弁護士 仁藤 仁士

皆様、こんにちは。



1 イントロ

 昨年5月に公布された家事事件手続法の施行日が、平成25年1月1日に決まりました。施行日は「公布の日から起算して2年を超えない範囲内において政令で定める日」とされていたことから、具体的な日付が注目されていましたが、7月19日付の官報で上記のとおり発表されました。

 そんな中、折しも書店で、法律書籍で有名な有斐閣の「論究ジュリスト」(2012/春号)にて座談会特集が組まれていたのを発見したので、改めて気になったところを簡単にご紹介します。



2 気になったところ

(1) 手続法という枠組み

  家事事件の手続の進め方については、これまで家事審判法などの個別の法律が定められており、法律上判然としない部分は各家庭裁判所の運用で補われてきました。

  家事事件手続法は、家事審判と家事調停の手続の進め方をまとめたということ、また、上述した従前の法律よりも細かい内容を定めたということで、座談会でも手続保障が進んだと評価されていました。

  ここで、手続保障とは何か?という疑問を抱かれる方もいらっしゃると思います。民事訴訟法を専攻される学者の先生方が使われる言葉ですが、大ざっぱに言い換えてみますと、裁判所に、誰が(手続の主体)、どのようなアクセスの仕方(手続の内容)をできるのか、といったことを法律上定めて、行使できるようにしてあげる、ということです。裁判所に対して事実上お願いすれば応えてくれる事柄もあると思いますが、法律上定めてある方が堂々と頼めますし、裁判所は要件を満たす限り応えなければならないことになるので、きめ細かに手続が定めてある方が、ユーザーにとってはありがたいわけです。

(2) 家事審判官という呼称の廃止

 呼び方なんて瑣末な事柄のようにも思えるかもしれませんが、裁判所の書類に乗る肩書が変わるので、裁判所としては対内的に相応の変化ではないかと思われます。
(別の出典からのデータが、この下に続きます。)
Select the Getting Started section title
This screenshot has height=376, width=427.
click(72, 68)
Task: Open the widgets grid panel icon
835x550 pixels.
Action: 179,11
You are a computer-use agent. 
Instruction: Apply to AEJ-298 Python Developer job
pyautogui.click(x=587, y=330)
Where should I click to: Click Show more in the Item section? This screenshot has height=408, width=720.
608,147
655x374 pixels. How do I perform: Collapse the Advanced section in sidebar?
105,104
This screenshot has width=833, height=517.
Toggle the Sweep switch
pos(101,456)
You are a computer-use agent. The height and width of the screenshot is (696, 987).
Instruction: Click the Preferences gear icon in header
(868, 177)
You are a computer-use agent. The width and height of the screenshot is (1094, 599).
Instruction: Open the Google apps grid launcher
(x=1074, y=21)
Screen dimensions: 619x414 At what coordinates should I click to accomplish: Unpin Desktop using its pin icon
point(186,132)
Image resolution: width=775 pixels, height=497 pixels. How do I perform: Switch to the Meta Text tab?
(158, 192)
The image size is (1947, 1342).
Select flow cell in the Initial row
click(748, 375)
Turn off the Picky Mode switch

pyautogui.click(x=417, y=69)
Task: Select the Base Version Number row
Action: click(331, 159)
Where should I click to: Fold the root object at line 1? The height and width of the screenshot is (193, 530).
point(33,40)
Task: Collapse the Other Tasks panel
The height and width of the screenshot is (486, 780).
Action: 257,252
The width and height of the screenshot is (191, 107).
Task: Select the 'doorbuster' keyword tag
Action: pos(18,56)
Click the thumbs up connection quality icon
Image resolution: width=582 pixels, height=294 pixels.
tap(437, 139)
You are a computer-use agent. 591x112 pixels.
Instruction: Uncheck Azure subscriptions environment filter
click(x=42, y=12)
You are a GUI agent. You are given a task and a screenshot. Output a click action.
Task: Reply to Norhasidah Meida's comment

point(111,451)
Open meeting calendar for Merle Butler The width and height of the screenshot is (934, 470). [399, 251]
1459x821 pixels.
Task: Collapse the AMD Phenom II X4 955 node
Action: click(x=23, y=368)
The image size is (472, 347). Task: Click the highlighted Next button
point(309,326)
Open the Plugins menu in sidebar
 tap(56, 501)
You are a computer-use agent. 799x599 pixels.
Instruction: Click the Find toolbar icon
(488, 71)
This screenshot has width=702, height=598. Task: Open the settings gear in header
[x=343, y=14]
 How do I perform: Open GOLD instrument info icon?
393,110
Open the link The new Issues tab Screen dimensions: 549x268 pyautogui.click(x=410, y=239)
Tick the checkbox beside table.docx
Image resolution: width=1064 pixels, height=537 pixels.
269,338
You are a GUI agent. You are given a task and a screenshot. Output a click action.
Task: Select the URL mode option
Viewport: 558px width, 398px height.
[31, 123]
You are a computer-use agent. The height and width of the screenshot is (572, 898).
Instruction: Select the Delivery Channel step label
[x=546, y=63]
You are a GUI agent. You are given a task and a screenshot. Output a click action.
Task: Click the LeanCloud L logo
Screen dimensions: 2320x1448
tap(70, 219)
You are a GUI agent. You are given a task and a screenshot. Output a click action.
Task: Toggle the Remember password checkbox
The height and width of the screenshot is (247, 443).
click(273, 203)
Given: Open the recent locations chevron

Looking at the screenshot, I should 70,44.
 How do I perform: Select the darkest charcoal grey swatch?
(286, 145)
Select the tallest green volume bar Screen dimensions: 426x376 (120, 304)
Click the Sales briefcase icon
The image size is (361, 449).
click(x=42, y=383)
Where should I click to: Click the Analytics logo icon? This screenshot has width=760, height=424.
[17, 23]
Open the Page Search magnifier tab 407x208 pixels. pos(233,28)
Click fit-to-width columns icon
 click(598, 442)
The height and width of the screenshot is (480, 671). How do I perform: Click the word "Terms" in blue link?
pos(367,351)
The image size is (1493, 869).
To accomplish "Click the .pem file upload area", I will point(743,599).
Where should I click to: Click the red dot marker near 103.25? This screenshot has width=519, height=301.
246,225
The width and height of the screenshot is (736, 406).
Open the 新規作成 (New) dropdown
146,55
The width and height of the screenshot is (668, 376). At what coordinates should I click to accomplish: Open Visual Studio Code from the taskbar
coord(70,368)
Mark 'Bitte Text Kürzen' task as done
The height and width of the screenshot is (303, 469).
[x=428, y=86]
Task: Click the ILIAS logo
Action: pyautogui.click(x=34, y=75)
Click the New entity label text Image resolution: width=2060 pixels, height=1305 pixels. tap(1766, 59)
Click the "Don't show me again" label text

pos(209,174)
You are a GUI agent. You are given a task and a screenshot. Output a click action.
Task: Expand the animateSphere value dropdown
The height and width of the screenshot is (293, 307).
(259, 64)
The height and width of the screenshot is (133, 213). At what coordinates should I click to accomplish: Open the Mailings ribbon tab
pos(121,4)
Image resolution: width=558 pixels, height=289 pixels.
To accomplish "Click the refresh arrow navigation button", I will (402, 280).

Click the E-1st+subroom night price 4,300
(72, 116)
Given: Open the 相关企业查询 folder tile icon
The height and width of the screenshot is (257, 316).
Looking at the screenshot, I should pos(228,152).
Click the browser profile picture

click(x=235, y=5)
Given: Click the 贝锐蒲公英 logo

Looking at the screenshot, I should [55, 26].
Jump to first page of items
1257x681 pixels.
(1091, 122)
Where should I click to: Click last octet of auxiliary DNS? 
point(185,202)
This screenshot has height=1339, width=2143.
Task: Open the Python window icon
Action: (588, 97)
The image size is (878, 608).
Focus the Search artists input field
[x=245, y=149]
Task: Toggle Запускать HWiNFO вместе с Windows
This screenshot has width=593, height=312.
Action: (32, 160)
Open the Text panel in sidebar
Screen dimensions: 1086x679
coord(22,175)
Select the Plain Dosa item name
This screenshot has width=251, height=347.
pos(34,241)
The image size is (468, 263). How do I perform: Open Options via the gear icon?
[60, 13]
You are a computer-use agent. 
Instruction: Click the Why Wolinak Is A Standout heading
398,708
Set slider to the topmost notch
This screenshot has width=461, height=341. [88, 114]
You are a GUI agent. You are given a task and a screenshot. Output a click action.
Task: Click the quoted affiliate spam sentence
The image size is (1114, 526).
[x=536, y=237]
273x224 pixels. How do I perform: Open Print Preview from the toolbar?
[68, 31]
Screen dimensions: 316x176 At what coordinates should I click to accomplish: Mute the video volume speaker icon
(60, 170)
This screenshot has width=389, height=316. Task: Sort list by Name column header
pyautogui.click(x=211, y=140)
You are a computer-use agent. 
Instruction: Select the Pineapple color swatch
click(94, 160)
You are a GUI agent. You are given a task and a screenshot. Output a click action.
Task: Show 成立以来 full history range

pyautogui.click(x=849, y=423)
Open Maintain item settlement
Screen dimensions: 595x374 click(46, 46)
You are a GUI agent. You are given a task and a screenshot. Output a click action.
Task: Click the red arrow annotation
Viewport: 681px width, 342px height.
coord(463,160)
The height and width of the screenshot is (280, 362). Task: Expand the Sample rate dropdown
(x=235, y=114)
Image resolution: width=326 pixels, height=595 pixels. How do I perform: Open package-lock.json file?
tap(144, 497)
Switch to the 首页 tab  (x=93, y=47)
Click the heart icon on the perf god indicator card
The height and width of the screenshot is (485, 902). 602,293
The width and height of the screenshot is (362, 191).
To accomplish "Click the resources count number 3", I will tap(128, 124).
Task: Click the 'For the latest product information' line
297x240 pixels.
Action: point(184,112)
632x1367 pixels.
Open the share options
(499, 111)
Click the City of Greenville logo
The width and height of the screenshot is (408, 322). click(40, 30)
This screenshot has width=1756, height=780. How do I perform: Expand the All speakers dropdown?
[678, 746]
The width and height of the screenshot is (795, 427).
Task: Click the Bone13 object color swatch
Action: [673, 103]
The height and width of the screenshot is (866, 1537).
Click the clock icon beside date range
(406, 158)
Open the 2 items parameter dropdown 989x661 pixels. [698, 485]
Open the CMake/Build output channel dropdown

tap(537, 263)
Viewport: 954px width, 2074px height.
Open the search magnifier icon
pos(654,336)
 そもそも家事審判官とは、家事審判手続における裁判官の呼称にすぎず、我々は極力「審判官」と呼ぶように努めていますが、上記のとおり実態がわかっているために、つい、「裁判官」と呼んでしまうことがあります。座談会で指摘されているように、他の法律や規則では裁判官と記載されているのに家事審判官という呼称を維持し続けるだけの理由がないということで、整理されたというのは、ある意味理解の得られやすい変更だったように思います。

 (3) 管轄規定について

   管轄という言葉ではピンと来ないかもしれませんが、どこの裁判所が担当するのかという問題に置きかえられるかと思います。

   例えば、家事調停事件では相手方となる人の住所地にある家庭裁判所が管轄裁判所となります(家事事件手続法245条1項)。大体はこのように決まるのですが、法律上は当事者が合意した家庭裁判所でも認められます。合意に関わるところは一部の家事審判事件も同様です(法66条1項)。

   合意による管轄の定め方を合意管轄と呼んでいるのですが、これは法律がこうあるべきと考えているというよりは、当事者間が合意して決めたところでもいいよ、という程度のニュアンスで捉えられています。

   ただ、座談会では子の監護に関する事件については合意管轄をそのまま受け入れてもいいのかという指摘が出ていました(163頁・古谷判事発言)。お子さんに関する事件は調査官が面接することがありますが、お子さんにわざわざ遠方の裁判所に来て調査に応じてもらう、という進め方はあまりよろしい方法とは言い難いでしょう。それでも法律上このような事態を制限する趣旨の記載がないのは、両親の良識に委ねたのかもしれません(ダジャレではありません。)。

   他にも、優先管轄(法5条)規定によって、複数の管轄裁判所があるケースでは早い者勝ちで最初に申立てが受理された裁判所が管轄することになりました(後になされた申立ては最初の裁判所に移送されます。)。



3 家事審判や家事調停そのものは既に経験してきた制度ですが、新しい法律による規制下での実施は来年になって初めて接することになります。

  当事者の方はもちろん、おそらく弁護士も最初は条文を確認しながらおそるおそる進めていくのではないかと気弱な予想をしていますが、多少なりとも慎重に臨んでくれる弁護士を選択する方が無難なように思います。



今回もお付き合いいただきありがとうございました。